Der Befehlssatzbestandteil ‚ip route‘ ist ein fundamentales Werkzeug in Netzwerkbetriebssystemen, das zur direkten Manipulation der IP-Routing-Tabelle des Kernels dient. Diese Tabelle enthält die Anweisungen, welche der Kernel zur Weiterleitung von IP-Paketen an das nächste Zielnetzwerk oder den nächsten Hop verwendet. Eine korrekte Verwaltung dieser Einträge ist essenziell für die Netzwerkfunktionalität und die Anwendung von Netzwerksegmentierungsrichtlinien im Rahmen der Cybersicherheit.
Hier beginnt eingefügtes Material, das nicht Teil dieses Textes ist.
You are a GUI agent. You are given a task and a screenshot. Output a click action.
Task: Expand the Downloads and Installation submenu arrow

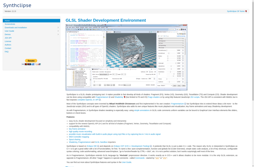click(x=58, y=28)
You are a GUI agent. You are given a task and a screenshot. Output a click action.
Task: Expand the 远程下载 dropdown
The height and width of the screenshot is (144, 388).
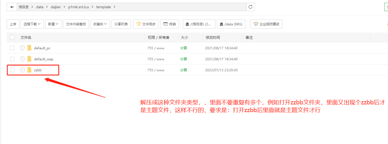[32, 24]
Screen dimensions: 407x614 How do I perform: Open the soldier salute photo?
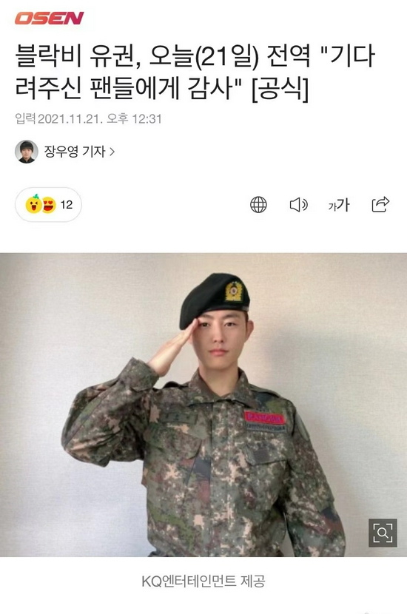pos(204,405)
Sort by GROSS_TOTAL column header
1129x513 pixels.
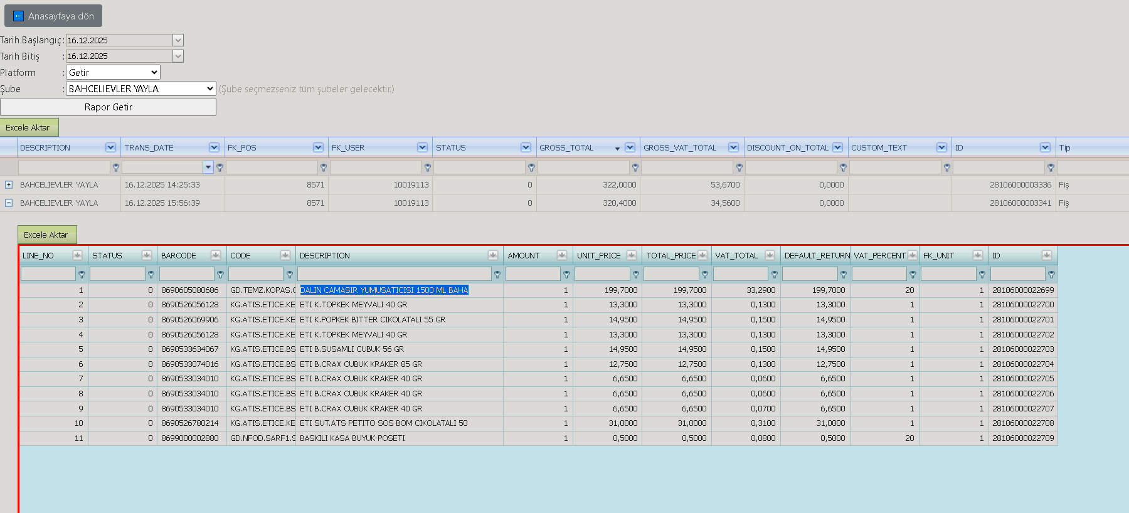pos(566,148)
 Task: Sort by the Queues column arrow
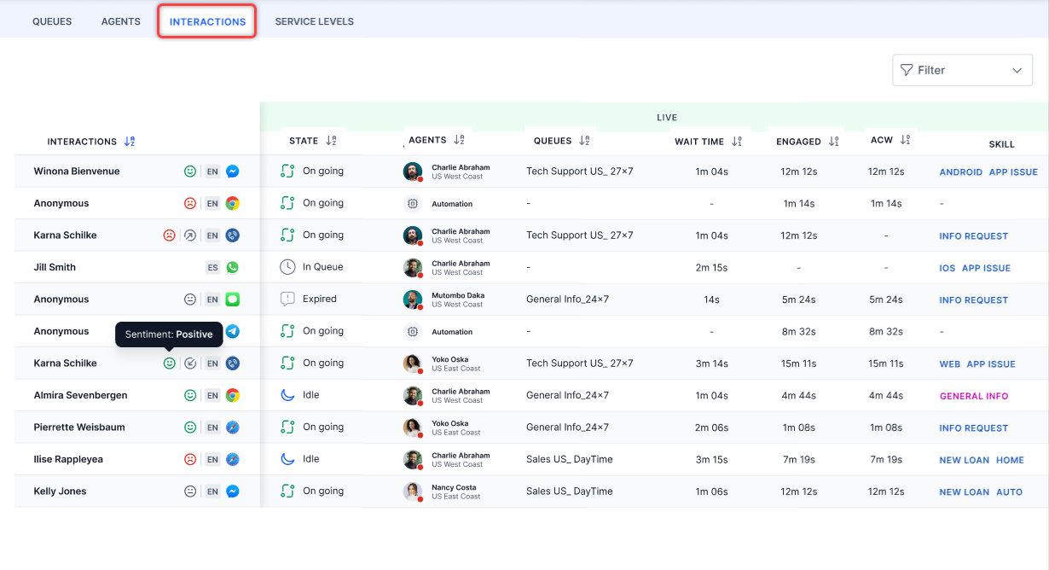coord(584,141)

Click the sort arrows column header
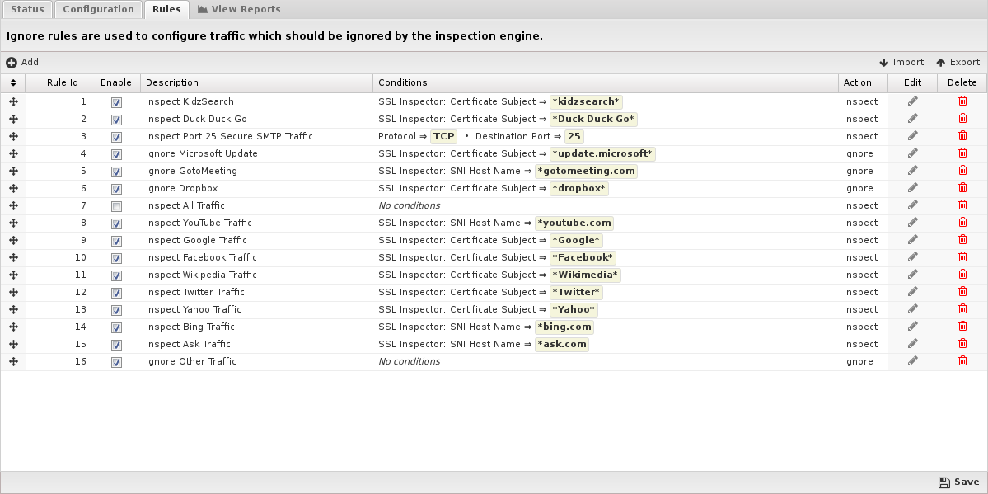(12, 82)
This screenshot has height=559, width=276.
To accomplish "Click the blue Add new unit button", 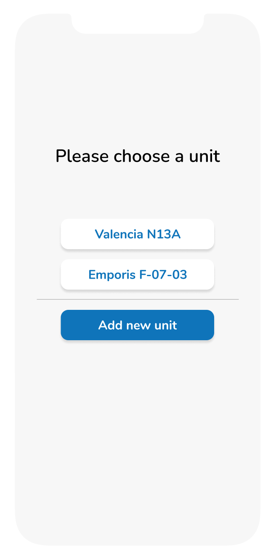I will 138,325.
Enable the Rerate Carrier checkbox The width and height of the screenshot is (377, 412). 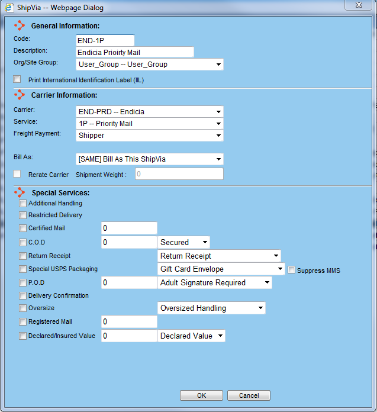17,174
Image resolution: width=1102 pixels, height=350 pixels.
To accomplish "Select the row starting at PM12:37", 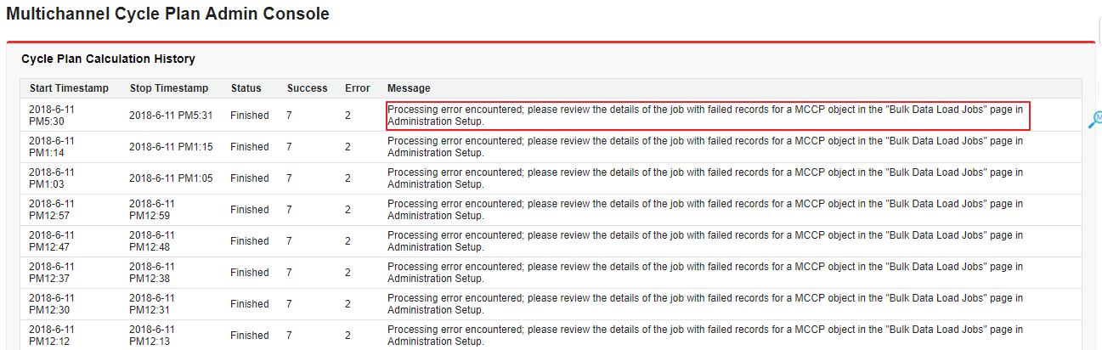I will pyautogui.click(x=52, y=273).
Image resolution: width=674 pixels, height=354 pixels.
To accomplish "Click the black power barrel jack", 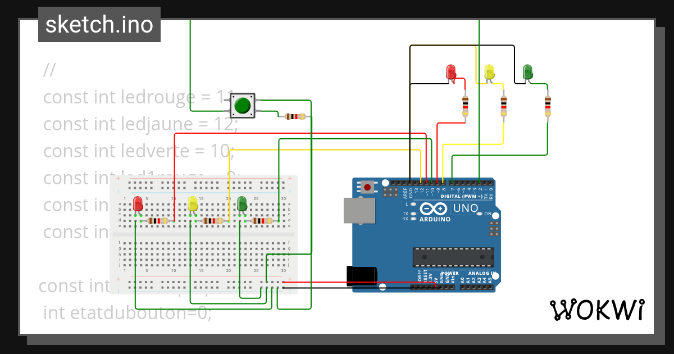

Fehlerhafte oder nicht autorisierte Routen können zu Datenverkehrs-Lecks oder Routing-Manipulationen führen.
Funktion
Die Funktion dieses Befehls umfasst das Hinzufügen, Löschen oder Anzeigen spezifischer Routen, wobei jeder Eintrag ein Zielnetzwerk, eine Subnetzmaske, das Gateway und die zugehörige Netzwerkschnittstelle definiert.
Mechanismus
Der Mechanismus basiert auf der Prüfung der Ziel-IP-Adresse eines ausgehenden Pakets gegen die Einträge in der Kernel Routing Table, wobei die Route mit der längsten passenden Präfixlänge priorisiert wird.
Etymologie
Die Bezeichnung ist eine direkte Ableitung der Befehlsstruktur aus der UNIX/Linux-Welt, wobei „ip“ das Adressierungs-Subsystem und „route“ die Funktion der Pfadfestlegung kennzeichnet.